Nutrients from animal waste can in some parts of the world cause enormous areas of algal bloom that use up the oxygen in water. This problem has contributed to a 'dead zone' in the Gulf of Mexico that is no longer able ago support aquatic life (Natural Resource Defense Council, 2013). In the 1970's and 80’s, Canada and the US undertook a major programme of point and non-point source identification and control through the monitoring of rivers within the Great Lakes region. Lake Erie was considered hypertrophic and Lake Ontario was suffering from entropic conditions caused by excessive phosphorous contamination. It was determined that agriculture was the major source of the pollution (Monaghan et al., 2007).

Phosphorus

Phosphorous, a fertiliser widely used in agricultural practise is also applied to sewage and effluent treatments and can be leached into waterways. However, it can be removed from the water by algae and older plant life within the rivers or streams and by plant life on the river banks (Arnell. 2002 and McLaren, Cameron, 1996) There is however clear evidence that poor agricultural practises and the over use of chemicals by producers in striving for higher production figures have threatened aquatic species.

Nitrogen

Nitrogen in its original gaseous form is an element that cannot be directly used by plants.

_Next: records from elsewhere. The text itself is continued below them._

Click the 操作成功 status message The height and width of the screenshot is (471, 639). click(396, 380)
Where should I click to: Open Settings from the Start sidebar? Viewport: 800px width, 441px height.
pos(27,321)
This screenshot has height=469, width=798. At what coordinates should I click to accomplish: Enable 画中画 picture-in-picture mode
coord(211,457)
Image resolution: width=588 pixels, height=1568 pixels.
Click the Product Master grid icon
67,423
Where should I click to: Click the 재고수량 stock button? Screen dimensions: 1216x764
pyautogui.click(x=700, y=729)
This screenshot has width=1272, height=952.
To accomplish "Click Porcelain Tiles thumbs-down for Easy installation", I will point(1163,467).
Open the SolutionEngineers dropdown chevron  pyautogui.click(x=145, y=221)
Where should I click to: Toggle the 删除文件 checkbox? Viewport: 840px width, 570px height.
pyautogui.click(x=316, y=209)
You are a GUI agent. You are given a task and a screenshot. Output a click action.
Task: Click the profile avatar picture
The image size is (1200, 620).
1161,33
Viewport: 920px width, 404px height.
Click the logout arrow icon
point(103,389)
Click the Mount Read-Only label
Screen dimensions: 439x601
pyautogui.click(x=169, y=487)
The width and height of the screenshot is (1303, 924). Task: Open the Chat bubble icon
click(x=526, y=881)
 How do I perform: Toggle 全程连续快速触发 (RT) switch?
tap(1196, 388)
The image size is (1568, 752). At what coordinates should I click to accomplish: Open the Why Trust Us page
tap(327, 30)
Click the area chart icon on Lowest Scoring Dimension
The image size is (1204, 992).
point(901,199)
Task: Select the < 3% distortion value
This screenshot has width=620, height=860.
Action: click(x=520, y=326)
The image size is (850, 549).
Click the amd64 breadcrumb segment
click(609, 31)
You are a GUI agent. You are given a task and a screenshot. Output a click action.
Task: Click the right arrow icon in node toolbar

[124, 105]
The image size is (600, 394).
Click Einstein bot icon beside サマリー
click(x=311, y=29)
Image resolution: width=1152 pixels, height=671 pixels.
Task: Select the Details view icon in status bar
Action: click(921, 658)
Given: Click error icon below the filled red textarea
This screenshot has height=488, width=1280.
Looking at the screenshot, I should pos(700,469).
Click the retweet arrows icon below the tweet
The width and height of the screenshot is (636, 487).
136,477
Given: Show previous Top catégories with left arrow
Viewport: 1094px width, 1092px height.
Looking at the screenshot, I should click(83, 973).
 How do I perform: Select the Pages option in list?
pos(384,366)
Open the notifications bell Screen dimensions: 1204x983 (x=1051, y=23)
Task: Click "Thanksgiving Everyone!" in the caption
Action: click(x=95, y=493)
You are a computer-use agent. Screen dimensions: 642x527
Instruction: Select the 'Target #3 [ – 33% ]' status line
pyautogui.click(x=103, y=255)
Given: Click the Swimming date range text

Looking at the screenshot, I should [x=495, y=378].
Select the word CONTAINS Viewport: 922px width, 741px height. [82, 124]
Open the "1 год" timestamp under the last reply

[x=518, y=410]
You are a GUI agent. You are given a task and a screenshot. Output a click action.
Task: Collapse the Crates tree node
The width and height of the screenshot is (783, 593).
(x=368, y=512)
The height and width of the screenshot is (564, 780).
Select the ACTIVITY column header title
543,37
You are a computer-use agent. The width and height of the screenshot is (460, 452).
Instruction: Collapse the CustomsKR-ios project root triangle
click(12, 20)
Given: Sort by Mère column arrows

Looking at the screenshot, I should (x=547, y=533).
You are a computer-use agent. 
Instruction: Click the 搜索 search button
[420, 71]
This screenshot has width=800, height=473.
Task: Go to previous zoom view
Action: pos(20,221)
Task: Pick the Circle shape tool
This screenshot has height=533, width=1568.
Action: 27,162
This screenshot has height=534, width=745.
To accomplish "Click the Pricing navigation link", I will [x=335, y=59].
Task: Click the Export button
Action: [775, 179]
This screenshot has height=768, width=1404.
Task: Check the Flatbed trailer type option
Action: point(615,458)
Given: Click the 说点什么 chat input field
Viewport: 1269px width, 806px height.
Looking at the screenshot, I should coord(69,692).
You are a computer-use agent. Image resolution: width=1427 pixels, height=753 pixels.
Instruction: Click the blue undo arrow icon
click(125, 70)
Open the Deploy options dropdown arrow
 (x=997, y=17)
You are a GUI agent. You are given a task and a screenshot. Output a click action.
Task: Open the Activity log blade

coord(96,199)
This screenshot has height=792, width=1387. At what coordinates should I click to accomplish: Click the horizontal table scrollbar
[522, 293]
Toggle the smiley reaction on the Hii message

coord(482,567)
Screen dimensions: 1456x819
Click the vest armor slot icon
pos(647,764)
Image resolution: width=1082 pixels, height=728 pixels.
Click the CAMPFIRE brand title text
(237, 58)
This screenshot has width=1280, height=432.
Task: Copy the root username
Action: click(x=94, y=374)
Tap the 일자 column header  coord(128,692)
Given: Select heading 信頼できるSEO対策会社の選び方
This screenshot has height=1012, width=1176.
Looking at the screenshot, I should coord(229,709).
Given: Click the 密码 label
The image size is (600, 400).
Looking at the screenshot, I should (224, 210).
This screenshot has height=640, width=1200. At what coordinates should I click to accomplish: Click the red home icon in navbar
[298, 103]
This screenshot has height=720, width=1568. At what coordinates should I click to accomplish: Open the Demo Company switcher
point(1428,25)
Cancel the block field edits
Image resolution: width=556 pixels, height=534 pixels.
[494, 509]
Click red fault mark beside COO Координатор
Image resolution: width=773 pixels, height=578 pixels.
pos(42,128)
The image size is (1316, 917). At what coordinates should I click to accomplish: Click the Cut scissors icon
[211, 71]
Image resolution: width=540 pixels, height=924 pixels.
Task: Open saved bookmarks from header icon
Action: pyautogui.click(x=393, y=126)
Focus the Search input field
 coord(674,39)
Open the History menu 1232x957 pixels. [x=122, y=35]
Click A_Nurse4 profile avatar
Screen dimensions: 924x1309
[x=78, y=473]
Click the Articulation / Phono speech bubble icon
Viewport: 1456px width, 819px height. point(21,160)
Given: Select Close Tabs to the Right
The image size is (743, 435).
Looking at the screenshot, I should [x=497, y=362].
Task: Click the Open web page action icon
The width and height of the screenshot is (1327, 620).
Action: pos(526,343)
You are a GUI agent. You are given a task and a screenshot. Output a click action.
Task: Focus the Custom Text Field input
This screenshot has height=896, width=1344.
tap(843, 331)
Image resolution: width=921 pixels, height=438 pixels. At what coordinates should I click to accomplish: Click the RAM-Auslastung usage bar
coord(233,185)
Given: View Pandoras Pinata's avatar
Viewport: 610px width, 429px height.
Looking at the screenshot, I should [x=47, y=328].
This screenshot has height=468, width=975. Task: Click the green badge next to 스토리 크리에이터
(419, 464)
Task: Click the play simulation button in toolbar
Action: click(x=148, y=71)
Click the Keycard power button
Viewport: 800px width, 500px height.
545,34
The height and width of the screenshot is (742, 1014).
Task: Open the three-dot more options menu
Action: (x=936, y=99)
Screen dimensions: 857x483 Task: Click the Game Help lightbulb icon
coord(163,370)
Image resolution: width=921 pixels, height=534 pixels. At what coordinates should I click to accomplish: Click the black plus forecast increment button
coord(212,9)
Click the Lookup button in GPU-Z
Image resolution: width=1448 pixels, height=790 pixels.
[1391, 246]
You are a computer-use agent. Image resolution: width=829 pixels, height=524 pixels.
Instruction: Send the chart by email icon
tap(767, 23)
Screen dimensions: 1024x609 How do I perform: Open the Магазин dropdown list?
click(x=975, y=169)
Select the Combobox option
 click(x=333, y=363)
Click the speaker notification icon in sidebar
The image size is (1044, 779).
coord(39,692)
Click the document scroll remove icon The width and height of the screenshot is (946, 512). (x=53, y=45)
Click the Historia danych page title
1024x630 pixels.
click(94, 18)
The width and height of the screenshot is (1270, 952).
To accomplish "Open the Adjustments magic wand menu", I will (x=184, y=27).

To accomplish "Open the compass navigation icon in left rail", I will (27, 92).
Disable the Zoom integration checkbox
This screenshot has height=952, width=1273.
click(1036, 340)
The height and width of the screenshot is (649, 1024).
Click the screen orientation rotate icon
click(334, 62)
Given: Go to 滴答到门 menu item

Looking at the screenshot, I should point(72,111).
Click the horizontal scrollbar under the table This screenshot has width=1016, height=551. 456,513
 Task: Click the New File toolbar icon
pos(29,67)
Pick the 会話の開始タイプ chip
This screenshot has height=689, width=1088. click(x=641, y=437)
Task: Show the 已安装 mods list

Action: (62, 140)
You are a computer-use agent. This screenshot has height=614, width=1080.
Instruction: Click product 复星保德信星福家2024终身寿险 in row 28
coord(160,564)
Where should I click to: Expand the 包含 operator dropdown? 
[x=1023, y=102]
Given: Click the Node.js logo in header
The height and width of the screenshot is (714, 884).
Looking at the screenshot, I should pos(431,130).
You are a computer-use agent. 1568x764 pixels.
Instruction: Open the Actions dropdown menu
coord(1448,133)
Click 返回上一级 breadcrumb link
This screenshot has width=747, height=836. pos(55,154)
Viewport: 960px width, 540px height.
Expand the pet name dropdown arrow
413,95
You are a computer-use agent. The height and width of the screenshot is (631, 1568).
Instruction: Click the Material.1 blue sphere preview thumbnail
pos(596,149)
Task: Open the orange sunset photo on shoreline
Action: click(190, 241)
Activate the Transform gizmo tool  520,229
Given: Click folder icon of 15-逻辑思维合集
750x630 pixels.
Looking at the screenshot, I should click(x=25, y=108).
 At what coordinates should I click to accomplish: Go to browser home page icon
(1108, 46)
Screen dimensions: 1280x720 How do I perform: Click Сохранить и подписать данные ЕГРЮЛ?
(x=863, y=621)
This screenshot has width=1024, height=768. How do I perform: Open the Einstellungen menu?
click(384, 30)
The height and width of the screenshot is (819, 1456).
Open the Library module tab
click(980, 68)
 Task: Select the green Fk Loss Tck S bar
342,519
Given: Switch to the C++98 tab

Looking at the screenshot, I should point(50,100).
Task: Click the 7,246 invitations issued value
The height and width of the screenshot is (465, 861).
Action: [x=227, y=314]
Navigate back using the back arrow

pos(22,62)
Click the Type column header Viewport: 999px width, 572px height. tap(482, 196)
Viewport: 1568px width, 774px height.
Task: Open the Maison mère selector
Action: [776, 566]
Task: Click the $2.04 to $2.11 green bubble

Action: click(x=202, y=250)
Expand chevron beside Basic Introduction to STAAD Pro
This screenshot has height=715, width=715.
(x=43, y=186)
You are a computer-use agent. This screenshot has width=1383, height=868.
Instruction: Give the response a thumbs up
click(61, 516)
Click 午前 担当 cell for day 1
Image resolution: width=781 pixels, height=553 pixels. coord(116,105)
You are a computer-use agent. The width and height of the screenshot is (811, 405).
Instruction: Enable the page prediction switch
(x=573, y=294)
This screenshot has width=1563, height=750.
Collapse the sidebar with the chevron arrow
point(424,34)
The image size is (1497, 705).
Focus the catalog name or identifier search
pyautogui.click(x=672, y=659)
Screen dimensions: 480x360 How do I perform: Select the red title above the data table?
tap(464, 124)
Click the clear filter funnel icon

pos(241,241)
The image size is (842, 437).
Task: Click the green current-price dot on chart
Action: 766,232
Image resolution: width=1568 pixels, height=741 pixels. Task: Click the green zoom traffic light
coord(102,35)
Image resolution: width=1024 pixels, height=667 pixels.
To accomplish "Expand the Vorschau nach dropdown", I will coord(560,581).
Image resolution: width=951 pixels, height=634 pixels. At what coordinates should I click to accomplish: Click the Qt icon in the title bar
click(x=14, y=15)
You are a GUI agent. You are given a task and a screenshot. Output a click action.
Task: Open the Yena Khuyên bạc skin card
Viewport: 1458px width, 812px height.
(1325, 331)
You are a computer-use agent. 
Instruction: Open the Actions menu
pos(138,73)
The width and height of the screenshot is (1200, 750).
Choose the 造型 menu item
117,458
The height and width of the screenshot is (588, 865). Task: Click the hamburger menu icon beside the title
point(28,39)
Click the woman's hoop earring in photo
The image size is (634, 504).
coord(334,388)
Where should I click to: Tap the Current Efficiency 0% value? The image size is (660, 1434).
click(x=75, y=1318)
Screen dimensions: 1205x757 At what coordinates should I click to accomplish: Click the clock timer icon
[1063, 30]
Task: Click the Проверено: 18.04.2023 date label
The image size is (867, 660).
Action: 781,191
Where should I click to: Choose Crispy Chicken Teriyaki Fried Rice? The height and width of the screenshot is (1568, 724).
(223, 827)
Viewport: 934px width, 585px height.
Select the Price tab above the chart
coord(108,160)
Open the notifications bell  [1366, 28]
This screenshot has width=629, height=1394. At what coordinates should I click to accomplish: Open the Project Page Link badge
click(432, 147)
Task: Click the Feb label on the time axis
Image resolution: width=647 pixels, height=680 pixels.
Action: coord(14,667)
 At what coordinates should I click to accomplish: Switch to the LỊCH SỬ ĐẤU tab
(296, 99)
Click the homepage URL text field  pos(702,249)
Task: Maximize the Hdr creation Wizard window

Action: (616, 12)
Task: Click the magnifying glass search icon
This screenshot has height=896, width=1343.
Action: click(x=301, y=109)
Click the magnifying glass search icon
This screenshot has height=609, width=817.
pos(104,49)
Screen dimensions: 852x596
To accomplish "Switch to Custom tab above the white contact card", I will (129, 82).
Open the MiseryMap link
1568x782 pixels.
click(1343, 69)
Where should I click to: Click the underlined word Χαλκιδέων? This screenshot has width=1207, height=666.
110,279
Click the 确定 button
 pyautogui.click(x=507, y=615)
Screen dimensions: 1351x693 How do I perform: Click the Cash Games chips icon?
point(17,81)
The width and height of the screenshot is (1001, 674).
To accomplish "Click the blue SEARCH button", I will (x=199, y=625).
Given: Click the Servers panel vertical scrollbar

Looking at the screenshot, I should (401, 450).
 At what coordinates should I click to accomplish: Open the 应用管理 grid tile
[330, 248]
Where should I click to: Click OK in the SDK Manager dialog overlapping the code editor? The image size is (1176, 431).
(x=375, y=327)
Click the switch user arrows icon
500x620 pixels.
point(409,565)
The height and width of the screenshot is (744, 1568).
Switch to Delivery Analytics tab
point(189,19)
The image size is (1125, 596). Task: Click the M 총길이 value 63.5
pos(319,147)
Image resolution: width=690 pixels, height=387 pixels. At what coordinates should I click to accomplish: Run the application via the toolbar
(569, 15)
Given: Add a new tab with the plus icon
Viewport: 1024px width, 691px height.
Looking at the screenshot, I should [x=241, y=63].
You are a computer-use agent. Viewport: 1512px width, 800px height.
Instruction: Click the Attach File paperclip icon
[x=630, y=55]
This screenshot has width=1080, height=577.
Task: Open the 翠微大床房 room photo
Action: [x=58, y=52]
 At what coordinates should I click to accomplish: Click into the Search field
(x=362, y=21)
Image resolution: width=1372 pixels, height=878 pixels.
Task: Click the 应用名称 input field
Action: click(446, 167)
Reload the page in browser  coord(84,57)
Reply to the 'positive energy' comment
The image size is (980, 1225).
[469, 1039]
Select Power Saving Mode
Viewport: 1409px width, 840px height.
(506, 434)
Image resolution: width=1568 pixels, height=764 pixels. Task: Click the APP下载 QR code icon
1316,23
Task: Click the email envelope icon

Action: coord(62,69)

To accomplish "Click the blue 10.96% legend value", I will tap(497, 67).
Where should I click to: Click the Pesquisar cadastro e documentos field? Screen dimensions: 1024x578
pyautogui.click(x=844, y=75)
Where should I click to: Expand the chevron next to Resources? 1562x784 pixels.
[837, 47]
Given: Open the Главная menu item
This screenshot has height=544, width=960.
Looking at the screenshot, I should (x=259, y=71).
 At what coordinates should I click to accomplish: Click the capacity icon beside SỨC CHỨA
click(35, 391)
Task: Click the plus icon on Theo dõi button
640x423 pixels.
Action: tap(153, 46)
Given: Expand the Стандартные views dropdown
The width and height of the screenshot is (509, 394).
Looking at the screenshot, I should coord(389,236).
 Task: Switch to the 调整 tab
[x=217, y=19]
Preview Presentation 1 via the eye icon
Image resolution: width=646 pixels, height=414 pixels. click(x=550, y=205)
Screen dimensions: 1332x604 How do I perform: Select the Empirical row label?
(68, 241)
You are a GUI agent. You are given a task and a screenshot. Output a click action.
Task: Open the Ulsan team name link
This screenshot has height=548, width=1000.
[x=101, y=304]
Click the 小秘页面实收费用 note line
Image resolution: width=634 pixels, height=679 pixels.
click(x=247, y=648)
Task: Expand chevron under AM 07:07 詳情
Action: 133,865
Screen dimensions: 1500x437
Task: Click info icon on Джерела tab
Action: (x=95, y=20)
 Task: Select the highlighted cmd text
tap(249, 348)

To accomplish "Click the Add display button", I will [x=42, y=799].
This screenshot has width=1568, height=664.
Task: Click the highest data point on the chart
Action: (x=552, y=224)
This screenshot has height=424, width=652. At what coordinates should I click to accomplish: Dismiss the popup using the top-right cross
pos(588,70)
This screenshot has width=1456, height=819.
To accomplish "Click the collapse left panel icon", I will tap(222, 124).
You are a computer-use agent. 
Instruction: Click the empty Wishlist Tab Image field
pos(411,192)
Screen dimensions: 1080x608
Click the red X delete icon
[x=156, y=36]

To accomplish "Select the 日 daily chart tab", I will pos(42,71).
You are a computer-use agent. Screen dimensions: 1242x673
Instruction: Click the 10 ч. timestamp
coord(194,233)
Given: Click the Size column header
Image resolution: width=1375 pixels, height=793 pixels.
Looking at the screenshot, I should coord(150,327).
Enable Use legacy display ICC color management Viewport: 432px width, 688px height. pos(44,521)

It must be converted by nitrifying bacteria so that it can enter the food chain. The bacterium converts nitrogen into ammonia that plants can use as a nitrogen source by a process known as nitrogen fixation. The predominant use of ammonia is in fertilisers. Ammonia can also be released as a gas and can be wind borne for many miles from the original polluted area before being dumped back onto the ground or into water supplies (Natural Resource Defense Council, 2013). Agricultural practises return large amounts of N to the soil/plant system in the form of urine and dung and through chemical processes known as nitrification and Dentrification produce various nitrogen’s that are eventually leached out of the soil and into waterways through extensive irrigation or periods of heavy rain.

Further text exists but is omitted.